In some embodiments, illustrative computer-based systems or platforms of the present disclosure may be configured to handle numerous concurrent users that may be, but is not limited to, at least 100 (e.g., but not limited to, 100-999), at least 1,000 (e.g., but not limited to, 1,000-9,999), at least 10,000 (e.g., but not limited to, 10,000-99,999), at least 100,000 (e.g., but not limited to, 100,000-999,999), at least 1,000,000 (e.g., but not limited to, 1,000,000-9,999,999), at least 10,000,000 (e.g., but not limited to, 10,000,000-99,999,999), at least 100,000,000 (e.g., but not limited to, 100,000,000-999,999,999), at least 1,000,000,000 (e.g., but not limited to, 1,000,000,000-999,999,999,999), and so on.

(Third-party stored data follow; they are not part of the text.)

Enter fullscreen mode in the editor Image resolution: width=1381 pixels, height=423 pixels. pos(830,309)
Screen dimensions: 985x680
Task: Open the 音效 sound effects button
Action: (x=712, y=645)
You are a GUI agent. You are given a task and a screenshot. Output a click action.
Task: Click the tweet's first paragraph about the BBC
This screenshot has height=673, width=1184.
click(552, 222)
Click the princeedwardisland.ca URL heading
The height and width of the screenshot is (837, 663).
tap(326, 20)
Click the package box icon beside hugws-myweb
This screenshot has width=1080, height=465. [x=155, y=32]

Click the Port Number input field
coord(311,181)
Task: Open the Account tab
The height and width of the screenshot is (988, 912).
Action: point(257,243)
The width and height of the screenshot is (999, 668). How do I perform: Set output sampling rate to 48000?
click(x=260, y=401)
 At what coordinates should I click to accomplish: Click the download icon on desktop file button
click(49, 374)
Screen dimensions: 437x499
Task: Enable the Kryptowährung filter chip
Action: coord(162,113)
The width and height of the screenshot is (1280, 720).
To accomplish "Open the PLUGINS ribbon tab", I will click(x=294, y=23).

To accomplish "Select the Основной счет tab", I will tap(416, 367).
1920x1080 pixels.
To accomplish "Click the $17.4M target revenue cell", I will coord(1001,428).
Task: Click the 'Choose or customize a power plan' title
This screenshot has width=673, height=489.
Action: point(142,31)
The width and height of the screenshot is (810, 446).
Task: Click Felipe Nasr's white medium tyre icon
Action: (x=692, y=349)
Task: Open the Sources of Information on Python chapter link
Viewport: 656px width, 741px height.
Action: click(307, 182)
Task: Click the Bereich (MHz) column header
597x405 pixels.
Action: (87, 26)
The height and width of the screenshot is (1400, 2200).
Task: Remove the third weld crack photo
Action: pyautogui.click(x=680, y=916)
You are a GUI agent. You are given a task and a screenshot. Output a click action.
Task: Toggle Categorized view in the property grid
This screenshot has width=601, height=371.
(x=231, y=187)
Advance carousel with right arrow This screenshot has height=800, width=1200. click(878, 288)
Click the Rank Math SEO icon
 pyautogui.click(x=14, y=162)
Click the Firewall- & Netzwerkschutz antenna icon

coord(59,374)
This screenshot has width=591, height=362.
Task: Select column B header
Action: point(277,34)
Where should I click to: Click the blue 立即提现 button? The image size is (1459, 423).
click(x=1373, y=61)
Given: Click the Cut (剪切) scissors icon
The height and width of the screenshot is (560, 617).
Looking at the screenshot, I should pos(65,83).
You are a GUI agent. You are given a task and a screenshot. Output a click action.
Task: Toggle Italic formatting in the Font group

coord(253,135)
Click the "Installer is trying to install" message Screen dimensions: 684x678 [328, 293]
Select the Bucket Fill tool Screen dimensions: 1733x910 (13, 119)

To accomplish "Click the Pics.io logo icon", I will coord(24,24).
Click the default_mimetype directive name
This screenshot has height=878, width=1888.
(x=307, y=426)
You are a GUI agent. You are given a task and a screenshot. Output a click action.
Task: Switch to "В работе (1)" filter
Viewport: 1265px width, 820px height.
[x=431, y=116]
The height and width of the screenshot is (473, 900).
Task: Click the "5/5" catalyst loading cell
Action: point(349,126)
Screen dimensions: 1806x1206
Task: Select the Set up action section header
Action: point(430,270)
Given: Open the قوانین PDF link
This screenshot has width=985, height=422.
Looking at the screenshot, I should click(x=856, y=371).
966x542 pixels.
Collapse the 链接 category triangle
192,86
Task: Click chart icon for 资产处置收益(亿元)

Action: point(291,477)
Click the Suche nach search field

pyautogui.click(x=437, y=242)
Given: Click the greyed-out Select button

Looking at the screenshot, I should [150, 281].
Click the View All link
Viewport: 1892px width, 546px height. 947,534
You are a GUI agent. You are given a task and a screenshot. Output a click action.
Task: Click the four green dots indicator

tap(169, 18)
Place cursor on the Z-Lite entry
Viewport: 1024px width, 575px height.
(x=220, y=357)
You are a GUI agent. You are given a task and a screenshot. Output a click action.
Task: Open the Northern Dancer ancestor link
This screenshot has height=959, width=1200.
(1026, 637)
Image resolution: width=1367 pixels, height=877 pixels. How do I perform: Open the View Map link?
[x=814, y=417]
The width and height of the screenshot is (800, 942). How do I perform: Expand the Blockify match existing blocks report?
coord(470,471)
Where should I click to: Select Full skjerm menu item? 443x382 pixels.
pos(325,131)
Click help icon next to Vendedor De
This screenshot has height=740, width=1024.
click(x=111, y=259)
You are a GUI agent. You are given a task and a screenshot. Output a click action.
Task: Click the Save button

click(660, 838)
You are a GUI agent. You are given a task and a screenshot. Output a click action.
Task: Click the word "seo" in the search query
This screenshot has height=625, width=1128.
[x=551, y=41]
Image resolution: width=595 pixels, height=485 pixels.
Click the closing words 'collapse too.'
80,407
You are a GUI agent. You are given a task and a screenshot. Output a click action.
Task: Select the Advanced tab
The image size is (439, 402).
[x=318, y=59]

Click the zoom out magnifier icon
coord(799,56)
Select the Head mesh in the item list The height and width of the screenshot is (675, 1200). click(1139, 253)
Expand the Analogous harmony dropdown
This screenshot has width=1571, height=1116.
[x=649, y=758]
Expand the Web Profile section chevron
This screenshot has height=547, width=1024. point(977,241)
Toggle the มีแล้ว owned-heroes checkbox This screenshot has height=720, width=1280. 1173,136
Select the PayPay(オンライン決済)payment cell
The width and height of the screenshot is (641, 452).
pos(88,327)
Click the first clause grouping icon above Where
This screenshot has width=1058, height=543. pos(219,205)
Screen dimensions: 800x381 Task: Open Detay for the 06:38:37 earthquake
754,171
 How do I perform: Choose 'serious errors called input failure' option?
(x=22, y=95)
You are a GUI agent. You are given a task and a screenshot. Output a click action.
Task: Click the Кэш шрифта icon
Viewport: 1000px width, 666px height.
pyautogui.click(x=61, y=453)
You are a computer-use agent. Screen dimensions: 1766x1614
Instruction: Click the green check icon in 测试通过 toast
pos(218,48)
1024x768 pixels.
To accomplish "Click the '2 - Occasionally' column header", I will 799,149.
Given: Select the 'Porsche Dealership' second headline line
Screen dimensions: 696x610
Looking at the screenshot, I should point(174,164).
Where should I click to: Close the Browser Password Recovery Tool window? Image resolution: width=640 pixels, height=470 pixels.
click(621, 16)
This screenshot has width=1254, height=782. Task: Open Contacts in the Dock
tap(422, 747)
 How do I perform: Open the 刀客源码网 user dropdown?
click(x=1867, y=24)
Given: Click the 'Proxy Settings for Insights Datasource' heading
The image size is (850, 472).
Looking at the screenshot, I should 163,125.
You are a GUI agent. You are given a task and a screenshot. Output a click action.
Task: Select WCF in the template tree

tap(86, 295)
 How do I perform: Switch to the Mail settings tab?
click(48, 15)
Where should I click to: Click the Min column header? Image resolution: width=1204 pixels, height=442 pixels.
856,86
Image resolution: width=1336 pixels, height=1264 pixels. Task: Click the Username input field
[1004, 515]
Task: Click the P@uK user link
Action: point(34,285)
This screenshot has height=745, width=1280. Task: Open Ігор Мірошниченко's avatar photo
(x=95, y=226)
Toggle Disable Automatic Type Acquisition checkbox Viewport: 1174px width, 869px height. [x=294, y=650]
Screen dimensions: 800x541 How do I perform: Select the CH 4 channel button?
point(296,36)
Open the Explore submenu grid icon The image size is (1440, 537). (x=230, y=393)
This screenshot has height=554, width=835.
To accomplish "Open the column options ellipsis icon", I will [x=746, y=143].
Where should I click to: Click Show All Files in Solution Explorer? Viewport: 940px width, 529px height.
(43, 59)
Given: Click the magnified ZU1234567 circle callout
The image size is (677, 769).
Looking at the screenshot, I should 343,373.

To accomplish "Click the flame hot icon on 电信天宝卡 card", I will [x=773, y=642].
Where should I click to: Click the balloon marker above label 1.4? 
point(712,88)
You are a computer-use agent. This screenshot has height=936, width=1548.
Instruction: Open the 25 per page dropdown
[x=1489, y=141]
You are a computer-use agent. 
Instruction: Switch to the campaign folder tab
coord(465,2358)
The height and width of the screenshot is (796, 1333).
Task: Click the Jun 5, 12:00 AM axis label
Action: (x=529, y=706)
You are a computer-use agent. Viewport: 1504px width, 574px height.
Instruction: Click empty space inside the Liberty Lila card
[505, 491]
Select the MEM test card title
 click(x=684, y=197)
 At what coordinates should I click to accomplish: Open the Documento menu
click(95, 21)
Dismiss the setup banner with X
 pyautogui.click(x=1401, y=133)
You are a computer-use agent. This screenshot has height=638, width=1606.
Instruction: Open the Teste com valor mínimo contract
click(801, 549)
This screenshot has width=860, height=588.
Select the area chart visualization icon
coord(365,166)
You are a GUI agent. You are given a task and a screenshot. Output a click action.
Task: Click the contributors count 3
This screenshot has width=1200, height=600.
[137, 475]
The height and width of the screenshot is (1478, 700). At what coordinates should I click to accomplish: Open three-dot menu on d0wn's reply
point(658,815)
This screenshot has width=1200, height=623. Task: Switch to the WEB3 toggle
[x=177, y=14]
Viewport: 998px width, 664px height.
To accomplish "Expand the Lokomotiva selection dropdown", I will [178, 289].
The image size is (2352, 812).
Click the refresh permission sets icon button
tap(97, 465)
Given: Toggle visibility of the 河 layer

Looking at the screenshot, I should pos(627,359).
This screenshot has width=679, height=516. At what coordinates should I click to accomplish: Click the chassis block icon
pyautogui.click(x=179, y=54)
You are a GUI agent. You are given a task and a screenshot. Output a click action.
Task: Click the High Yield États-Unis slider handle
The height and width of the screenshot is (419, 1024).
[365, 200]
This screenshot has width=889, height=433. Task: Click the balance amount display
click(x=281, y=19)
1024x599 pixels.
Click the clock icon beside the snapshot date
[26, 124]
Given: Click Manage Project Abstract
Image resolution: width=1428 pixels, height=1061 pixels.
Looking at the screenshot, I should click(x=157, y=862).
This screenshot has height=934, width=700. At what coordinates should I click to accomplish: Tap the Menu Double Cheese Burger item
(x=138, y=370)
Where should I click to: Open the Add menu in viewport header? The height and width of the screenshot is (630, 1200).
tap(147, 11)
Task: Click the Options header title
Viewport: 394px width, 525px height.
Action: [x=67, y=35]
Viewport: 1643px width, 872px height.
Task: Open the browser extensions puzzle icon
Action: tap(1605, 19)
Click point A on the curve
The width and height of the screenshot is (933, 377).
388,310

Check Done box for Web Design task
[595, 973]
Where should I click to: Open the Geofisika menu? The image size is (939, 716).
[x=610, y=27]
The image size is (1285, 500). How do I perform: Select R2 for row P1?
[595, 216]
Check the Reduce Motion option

In some embodiments, illustrative computer-based systems or platforms of the present disclosure may be configured to output to distinct, specifically programmed graphical user interface implementations of the present disclosure (e.g., a desktop, a web app., etc.). In various implementations of the present disclosure, a final output may be displayed on a displaying screen which may be, without limitation, a screen of a computer, a screen of a mobile device, or the like. In various implementations, the display may be a holographic display. In various implementations, the display may be a transparent surface that may receive a visual projection. Such projections may convey various forms of information, images, or objects. For example, such projections may be a visual overlay for a mobile augmented reality (MAR) application.